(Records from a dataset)
Content starts

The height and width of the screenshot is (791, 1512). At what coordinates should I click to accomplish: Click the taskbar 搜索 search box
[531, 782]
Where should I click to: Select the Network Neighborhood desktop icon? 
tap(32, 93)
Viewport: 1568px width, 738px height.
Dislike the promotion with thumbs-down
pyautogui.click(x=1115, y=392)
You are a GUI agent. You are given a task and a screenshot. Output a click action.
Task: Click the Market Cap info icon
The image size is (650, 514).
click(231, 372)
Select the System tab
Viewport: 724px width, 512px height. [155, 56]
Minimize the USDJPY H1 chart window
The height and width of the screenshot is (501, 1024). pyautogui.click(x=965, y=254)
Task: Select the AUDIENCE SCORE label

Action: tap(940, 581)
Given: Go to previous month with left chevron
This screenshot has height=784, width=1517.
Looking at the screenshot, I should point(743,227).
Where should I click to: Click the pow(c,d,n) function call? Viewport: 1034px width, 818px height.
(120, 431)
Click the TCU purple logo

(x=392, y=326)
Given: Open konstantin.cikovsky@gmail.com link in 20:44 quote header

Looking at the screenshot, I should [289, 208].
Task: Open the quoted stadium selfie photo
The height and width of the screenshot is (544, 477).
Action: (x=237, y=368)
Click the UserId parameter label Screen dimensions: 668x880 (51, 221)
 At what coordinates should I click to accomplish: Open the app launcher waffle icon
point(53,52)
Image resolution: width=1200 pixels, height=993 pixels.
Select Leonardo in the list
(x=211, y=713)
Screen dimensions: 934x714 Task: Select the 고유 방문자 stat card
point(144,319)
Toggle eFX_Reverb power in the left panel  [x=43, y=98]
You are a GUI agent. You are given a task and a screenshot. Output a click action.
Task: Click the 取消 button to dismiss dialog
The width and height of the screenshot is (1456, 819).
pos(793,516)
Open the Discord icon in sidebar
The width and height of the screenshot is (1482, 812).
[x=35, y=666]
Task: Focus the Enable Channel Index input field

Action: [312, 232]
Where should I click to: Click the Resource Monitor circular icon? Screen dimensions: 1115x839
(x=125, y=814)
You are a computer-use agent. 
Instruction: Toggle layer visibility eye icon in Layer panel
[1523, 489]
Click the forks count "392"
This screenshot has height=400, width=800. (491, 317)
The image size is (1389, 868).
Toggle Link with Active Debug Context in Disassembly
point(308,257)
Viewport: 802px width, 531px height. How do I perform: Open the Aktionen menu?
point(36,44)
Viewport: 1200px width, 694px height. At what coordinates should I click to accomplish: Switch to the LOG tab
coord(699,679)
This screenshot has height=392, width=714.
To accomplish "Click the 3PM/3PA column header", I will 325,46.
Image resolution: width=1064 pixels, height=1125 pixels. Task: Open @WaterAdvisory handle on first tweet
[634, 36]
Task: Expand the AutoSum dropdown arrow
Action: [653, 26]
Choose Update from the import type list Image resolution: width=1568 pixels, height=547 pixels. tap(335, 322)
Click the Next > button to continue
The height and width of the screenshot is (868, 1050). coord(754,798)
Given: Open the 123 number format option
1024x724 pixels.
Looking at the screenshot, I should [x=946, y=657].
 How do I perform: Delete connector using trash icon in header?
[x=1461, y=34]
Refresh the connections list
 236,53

Content ends

EXERCISE BRIEF
Quote, word for word, every line from the top of the entries through the line that holds "Image resolution: width=1200".

ANSWER SPACE
The height and width of the screenshot is (791, 1512). At what coordinates should I click to accomplish: Click the taskbar 搜索 search box
[531, 782]
Where should I click to: Select the Network Neighborhood desktop icon? 
tap(32, 93)
Viewport: 1568px width, 738px height.
Dislike the promotion with thumbs-down
pyautogui.click(x=1115, y=392)
You are a GUI agent. You are given a task and a screenshot. Output a click action.
Task: Click the Market Cap info icon
The image size is (650, 514).
click(231, 372)
Select the System tab
Viewport: 724px width, 512px height. [155, 56]
Minimize the USDJPY H1 chart window
The height and width of the screenshot is (501, 1024). pyautogui.click(x=965, y=254)
Task: Select the AUDIENCE SCORE label

Action: tap(940, 581)
Given: Go to previous month with left chevron
This screenshot has height=784, width=1517.
Looking at the screenshot, I should point(743,227).
Where should I click to: Click the pow(c,d,n) function call? Viewport: 1034px width, 818px height.
(120, 431)
Click the TCU purple logo

(x=392, y=326)
Given: Open konstantin.cikovsky@gmail.com link in 20:44 quote header

Looking at the screenshot, I should [289, 208].
Task: Open the quoted stadium selfie photo
The height and width of the screenshot is (544, 477).
Action: (x=237, y=368)
Click the UserId parameter label Screen dimensions: 668x880 (51, 221)
 At what coordinates should I click to accomplish: Open the app launcher waffle icon
point(53,52)
Image resolution: width=1200 pixels, height=993 pixels.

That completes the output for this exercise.